Requirement ::
Among these entries, how many lines have the string "node" in them? Only the number is needed.
===============
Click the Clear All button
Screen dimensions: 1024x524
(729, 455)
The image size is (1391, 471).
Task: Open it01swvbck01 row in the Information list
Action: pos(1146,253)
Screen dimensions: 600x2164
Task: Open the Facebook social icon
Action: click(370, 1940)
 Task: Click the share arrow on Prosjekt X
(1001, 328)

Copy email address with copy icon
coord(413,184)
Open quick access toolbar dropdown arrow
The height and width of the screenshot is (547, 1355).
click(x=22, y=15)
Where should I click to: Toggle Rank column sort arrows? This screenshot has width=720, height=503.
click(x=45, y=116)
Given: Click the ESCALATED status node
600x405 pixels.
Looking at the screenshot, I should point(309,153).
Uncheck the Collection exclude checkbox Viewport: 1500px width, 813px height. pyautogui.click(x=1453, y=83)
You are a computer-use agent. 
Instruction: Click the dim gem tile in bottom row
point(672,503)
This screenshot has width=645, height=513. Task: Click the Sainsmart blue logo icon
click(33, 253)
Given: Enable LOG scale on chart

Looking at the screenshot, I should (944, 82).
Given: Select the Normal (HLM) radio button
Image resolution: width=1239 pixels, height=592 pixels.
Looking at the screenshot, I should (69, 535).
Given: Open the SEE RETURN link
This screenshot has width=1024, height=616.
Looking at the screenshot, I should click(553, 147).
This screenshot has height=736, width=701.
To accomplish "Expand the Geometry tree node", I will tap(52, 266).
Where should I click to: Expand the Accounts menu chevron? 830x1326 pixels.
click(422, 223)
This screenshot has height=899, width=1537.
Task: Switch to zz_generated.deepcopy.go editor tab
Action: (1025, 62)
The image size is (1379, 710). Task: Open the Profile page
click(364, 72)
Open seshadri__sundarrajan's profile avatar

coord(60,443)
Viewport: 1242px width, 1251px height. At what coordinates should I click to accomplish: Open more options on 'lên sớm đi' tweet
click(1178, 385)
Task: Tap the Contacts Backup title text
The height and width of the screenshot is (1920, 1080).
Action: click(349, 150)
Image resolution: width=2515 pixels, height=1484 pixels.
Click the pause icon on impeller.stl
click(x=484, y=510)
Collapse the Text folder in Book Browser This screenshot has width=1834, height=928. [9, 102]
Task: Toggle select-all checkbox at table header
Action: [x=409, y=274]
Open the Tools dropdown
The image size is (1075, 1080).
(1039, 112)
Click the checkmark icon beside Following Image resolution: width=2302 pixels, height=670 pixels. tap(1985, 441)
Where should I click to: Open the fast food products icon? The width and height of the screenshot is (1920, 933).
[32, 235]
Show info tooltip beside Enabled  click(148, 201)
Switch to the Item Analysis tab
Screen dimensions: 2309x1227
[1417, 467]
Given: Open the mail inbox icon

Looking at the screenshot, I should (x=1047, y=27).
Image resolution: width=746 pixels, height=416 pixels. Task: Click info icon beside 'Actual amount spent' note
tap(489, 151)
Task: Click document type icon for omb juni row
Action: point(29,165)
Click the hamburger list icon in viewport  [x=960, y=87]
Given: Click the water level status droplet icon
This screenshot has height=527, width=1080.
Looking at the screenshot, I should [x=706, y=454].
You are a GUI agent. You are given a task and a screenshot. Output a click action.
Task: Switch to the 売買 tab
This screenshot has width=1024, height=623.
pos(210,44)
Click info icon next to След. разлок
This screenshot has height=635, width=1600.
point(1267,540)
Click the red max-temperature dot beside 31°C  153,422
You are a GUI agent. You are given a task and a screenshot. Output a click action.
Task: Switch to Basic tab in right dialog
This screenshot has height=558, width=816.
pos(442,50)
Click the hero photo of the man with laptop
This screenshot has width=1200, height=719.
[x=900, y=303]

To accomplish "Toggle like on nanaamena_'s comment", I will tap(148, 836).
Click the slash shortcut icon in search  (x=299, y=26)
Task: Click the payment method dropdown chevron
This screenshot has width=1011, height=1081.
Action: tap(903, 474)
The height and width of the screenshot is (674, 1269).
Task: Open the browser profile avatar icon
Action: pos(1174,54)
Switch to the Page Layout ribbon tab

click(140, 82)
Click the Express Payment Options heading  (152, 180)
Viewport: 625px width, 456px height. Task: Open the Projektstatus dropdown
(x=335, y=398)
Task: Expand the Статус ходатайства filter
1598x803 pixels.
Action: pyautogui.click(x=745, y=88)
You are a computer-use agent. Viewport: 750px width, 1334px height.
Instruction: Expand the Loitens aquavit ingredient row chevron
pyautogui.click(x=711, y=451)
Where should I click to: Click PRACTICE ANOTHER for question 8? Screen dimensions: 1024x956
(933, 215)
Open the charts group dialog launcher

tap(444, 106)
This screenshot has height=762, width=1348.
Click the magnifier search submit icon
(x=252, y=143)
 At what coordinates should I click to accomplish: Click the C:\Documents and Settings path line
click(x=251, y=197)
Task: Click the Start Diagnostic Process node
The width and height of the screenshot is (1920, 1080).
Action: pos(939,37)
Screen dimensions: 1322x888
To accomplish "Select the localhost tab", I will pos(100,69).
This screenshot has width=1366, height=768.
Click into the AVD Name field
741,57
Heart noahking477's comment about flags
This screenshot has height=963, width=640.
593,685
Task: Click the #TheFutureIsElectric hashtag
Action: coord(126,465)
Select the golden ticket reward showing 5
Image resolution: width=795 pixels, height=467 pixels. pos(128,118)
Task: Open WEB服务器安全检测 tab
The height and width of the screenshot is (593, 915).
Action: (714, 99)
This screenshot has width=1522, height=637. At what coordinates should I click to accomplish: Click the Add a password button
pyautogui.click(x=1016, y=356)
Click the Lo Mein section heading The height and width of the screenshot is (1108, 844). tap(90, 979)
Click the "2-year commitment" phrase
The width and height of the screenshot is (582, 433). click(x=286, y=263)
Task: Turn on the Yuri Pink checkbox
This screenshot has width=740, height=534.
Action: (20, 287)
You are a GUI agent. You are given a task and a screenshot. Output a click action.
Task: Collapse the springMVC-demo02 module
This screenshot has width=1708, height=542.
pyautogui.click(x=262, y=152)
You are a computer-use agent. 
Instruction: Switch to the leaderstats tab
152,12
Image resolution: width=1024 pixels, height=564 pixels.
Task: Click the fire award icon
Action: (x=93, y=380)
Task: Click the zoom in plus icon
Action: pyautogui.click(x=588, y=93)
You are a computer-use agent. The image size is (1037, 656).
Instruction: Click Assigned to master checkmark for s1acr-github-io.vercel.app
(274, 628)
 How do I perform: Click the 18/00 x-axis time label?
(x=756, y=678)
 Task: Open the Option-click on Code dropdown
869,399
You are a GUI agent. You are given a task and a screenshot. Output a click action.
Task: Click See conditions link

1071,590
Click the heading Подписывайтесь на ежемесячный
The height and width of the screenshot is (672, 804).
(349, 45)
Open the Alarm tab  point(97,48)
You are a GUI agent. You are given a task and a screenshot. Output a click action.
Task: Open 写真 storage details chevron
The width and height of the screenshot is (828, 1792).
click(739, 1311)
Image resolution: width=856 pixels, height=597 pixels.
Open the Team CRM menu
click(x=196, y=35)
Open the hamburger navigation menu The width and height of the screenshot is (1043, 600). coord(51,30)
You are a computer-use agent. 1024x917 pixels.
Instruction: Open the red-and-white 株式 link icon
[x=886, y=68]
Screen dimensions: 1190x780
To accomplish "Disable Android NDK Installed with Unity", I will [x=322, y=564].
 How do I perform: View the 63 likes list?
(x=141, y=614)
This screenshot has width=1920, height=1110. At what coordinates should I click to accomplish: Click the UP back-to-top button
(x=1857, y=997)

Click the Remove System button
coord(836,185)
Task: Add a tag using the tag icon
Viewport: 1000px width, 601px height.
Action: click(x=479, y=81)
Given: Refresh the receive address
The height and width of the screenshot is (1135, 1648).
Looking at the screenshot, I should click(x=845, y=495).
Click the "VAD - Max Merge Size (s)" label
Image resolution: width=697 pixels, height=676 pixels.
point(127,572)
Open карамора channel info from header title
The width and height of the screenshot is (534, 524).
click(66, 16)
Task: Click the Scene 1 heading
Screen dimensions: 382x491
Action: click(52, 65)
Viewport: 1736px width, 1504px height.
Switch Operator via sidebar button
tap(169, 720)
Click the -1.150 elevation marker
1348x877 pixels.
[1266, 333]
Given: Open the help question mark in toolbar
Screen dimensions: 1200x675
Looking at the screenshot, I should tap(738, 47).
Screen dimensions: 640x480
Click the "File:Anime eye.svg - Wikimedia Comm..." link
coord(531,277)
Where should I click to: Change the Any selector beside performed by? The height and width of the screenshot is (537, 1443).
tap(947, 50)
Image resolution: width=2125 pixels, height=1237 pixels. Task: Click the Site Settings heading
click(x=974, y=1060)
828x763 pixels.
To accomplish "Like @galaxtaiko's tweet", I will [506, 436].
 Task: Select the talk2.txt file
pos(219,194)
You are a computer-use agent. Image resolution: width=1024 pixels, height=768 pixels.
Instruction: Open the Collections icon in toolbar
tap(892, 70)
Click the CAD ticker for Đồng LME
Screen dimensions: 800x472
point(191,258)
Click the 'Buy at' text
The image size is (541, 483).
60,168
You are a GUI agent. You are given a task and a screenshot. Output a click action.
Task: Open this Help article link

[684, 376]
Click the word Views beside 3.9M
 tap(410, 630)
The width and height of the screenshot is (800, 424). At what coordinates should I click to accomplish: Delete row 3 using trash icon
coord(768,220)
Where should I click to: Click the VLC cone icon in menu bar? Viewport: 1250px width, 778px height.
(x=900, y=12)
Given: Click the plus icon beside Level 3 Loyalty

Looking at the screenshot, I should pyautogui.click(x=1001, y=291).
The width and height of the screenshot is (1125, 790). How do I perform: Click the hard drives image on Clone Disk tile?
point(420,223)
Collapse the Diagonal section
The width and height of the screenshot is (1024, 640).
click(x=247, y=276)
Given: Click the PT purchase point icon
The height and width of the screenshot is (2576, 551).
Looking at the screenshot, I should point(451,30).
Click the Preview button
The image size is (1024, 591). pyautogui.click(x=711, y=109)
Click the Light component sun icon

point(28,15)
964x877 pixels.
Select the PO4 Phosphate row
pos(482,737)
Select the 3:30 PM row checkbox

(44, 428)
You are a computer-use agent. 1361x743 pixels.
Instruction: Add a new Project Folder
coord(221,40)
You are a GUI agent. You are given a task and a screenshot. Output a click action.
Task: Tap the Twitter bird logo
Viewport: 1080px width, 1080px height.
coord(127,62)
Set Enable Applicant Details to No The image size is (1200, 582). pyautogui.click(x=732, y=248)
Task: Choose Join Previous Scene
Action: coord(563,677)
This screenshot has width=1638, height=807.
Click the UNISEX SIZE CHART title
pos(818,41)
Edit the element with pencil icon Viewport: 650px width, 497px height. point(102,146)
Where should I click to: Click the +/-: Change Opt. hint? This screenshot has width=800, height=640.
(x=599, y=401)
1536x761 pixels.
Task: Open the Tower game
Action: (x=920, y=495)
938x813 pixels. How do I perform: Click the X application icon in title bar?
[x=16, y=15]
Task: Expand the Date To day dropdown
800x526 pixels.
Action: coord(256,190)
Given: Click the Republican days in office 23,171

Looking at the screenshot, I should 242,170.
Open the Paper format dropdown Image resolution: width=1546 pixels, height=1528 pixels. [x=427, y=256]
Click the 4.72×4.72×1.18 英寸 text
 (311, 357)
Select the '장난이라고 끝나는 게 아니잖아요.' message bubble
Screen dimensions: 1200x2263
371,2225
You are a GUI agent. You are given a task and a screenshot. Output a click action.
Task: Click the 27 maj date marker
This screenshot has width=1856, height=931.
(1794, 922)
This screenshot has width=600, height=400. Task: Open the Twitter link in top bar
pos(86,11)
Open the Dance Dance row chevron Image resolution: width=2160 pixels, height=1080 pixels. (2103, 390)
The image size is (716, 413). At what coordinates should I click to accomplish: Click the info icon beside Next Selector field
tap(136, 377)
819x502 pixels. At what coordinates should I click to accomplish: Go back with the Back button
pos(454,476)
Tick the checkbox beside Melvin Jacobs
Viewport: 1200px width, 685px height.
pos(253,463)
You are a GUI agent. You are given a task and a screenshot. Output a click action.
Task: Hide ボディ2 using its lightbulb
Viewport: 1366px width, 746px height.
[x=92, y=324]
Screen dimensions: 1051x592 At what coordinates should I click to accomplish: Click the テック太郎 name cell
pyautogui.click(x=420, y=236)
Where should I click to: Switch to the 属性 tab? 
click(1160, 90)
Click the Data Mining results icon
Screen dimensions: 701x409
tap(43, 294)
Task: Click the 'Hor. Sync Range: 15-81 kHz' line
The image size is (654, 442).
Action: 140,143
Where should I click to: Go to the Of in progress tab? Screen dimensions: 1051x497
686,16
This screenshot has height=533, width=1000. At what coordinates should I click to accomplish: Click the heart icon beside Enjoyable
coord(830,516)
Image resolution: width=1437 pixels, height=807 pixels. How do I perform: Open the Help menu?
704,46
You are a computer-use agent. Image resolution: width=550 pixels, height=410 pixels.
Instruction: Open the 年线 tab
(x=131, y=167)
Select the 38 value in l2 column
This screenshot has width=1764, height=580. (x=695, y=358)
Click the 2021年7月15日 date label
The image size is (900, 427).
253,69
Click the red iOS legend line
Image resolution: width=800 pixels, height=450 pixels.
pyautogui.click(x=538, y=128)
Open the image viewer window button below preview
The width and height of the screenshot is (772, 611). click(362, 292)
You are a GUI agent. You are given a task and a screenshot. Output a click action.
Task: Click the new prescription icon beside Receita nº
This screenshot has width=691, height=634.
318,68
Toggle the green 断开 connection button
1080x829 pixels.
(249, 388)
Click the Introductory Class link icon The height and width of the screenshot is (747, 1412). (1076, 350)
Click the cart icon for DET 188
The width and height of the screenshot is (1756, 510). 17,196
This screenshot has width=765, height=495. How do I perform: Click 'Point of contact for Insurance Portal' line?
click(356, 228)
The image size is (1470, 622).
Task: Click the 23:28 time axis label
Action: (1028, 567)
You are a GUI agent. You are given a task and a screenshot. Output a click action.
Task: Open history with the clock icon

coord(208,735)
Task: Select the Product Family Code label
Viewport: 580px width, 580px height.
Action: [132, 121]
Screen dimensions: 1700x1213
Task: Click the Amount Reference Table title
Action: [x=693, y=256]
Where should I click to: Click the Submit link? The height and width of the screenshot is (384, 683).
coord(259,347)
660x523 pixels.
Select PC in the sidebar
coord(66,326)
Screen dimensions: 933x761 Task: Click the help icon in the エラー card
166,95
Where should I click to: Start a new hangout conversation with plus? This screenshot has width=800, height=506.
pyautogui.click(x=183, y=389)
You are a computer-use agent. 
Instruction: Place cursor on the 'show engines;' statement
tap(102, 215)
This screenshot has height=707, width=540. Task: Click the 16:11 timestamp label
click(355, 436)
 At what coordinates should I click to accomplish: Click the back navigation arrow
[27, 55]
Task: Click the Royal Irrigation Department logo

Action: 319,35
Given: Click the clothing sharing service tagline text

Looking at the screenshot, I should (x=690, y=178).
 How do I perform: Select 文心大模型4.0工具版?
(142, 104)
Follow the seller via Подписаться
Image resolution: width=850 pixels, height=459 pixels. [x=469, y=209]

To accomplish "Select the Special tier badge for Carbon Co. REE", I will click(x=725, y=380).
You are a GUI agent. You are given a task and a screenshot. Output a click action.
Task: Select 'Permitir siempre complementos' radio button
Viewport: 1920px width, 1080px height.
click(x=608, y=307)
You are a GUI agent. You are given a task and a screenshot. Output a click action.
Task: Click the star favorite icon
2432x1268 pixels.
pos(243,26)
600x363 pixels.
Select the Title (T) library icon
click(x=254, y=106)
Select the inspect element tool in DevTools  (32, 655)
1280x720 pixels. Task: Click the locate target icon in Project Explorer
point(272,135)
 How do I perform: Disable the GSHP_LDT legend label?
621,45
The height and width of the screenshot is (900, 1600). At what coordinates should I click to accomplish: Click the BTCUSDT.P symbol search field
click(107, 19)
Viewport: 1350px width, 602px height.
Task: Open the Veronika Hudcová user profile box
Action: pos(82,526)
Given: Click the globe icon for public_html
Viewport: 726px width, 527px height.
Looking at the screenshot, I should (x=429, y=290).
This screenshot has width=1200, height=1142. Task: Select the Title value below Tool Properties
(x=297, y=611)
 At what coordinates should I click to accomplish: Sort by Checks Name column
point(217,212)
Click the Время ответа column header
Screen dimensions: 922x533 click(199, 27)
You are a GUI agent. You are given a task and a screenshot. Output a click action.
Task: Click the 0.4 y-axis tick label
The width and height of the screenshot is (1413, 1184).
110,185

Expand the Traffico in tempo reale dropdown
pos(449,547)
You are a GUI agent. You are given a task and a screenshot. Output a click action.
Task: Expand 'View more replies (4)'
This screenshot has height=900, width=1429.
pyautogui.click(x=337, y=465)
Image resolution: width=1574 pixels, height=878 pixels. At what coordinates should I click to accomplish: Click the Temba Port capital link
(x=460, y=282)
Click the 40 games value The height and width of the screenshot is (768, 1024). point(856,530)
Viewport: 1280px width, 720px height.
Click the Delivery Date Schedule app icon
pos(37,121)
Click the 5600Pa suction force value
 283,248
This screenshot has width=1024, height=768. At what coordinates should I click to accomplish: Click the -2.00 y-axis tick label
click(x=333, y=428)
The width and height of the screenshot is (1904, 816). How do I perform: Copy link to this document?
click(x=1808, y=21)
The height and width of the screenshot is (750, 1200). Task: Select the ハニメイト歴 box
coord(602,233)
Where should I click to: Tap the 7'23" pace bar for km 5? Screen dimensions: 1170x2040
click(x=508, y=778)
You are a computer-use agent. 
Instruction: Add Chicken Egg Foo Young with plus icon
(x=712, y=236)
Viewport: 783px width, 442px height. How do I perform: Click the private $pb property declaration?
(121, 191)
===============
Answer ::
3